───── Given text

Delhi cops learn to mind their language ahead of 2010 Games

 Back to basics: Delhi policemen attend a training course in English conducted by IETS, in preparation for the 2010 Commonwealth Games to be held in the Capital, at the Civil Lines police station in DPremium

Back to basics: Delhi policemen attend a training course in English conducted by IETS, in preparation for the 2010 Commonwealth Games to be held in the Capital, at the Civil Lines police station in D

New Delhi: On any other weekday morning, constable Bishan Singh would have been on patrol near Delhi University, keeping his eyes skinned for petty crimes—“and also helping senior citizens if they need assistance", he says, a little virtuously.

Back to basics: Delhi policemen attend a training course in English conducted by IETS, in preparation for the 2010 Commonwealth Games to be held in the Capital, at the Civil Lines police station in Delhi. Madhu Kapparath / Mint

This particular morning, however, he’s sitting in a police station classroom. Detailed posters on small arms and rifles hang behind him, but he’s poring over a grid of jumbled alphabet, trying to find the word “traffic".

It isn’t a difficult grid—it wouldn’t, in fact, be out of place in a 10-year-old’s activity book. All the 16 words that can be found in it are part of the daily vocabulary of a beat policeman, and Singh and his classmates have at least 20 minutes to find them. But most of them haven’t been required to read this much English since school, many years ago, and so they wrestle with the workbook, sometimes sneaking sidelong peaks into a neighbour’s page.

The workbook is at the heart of an ambitious training programme, run by IL&FS Education and Technology Services Ltd (IETS), to teach 40,000 of Delhi’s policemen the sort of English they would need when the 2010 Commonwealth Games begin in October. Since March 2008, when the programme began after a pilot, IETS has taught 26,000 policemen.

“We’ll have to train the remaining 14,000 by July," Vikrant Abrol, head of the IETS Education Centre, says. “We’ll definitely have to up the tempo."

Abrol isn’t daunted by the volume of humanity that he has been tasked to process; over 18 months, IETS once trained 270,000 employees of the Gujarat government in “attitudinal change". What he does wish, however, is that IETS had more time with each policeman. “Initially I was very critical," he says. “We’ve been given only 9 hours per student, because they can’t be spared from their duties. Ideally, we’d have liked 50 hours, spread over a month or so."

The training works at near-industrial speeds. In five police stations across Delhi, batches of 50 policemen—constables through inspectors—go through their classes in a day-and-a-half; with 16 such batches per police station, which translates into 4,000 policemen per month. There are no follow-ups or refresher courses. Glumly, Abrol doubts that many of the graduates of the first few batches, nearly two years ago, will remember their lessons come October. But from the feedback forms, he is certain that the policemen are keen and motivated, and that they too wish for further lessons.

The classroom sessions are a mix of workbook activities, spoken presentations and listening comprehension, all tightly related to police duties. Students get up and haltingly explain, for instance, the route from the Inter State Bus Terminus to Azadpur, or they describe people in the manner required by a first information report.

──────────

* **Problem requirements**
Proceed with the article on Delhi police learning English for the 2010 Commonwealth Games, picking up after its final sentence. The entries that follow were taken from a different source than the article.

───── Supplied data

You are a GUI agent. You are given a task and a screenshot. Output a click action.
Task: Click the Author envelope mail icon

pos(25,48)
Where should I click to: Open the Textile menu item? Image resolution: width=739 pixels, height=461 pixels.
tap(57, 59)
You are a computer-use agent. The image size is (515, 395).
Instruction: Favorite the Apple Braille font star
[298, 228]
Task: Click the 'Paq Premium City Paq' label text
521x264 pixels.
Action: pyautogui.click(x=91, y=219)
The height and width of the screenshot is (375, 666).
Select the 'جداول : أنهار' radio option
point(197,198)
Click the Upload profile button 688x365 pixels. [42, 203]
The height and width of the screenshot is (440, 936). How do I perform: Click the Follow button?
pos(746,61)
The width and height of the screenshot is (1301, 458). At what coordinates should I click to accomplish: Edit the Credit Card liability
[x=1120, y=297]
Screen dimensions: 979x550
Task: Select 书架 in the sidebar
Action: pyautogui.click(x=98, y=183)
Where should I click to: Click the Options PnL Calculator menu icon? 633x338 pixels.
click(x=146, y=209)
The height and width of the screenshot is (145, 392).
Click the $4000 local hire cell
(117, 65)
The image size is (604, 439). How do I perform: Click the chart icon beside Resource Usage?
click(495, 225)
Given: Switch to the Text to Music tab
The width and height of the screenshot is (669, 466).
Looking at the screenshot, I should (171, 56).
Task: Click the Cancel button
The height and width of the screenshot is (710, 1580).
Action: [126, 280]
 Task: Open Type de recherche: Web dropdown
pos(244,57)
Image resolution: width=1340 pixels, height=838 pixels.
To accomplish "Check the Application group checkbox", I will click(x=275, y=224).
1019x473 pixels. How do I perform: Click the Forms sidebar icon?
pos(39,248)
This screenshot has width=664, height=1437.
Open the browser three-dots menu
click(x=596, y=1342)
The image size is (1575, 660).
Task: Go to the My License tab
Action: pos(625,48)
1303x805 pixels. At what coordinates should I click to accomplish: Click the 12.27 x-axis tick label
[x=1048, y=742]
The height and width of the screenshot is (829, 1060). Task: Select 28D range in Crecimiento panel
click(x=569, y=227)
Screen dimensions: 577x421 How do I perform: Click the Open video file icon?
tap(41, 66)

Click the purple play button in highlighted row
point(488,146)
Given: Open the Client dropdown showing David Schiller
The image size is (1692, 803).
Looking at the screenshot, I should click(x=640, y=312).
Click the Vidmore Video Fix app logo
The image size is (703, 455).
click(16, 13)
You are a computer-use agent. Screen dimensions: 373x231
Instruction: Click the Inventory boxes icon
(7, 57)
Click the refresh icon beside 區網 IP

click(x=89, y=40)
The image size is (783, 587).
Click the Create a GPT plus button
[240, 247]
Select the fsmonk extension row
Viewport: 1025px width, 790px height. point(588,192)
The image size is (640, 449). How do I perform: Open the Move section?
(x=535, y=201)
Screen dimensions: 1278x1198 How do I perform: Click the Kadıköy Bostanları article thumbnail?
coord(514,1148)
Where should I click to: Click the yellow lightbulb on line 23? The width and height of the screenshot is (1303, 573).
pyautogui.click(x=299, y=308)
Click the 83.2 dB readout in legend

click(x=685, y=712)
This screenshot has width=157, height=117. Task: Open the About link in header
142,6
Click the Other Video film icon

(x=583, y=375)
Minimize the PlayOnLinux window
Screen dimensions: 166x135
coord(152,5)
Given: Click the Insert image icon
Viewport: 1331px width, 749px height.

──────────

* **Task output**
“They’ve all learned the alphabet in school, so that’s fine," says Jaibala Gautam, a diminutive IETS teacher, who, in an odd reversal, calls her students “Sir". “The biggest challenge is to convince them that they can pick up something worthwhile in a day-and-a-half. And they really can."

Abrol’s assessment—that the policemen want more—is accurate.

During a tea break, at 11am, Singh stands in a little coterie of smokers, with two other north Delhi constables, one named Jagdev Singh and another who only identifies himself as Raju. “The only ongoing training we get otherwise is in the Indian Penal Code or the Criminal Procedure Code," Raju says. “So we need this. But in such a short time, we can’t learn as much as we’d like. Even the rickshaw drivers in Connaught Place will know more English, simply because they get to speak it more with tourists."

Jagdev Singh points out that it’s simply a question of practice—which is why, for example, the younger, more computer-savvy constables know more English than the sub-inspectors a generation above them. (“We wouldn’t even know what to do with a keyboard!" he says.) More classroom sessions would have provided more practice, so lacking otherwise in a Delhi policeman’s daily life.

“We’ll just have to seek each other out and converse with each other," Raju says. “After all, if you just stand a stone upright on the ground, it’ll fall over in a couple of days. You need to really plant it in the ground to make it stand permanently."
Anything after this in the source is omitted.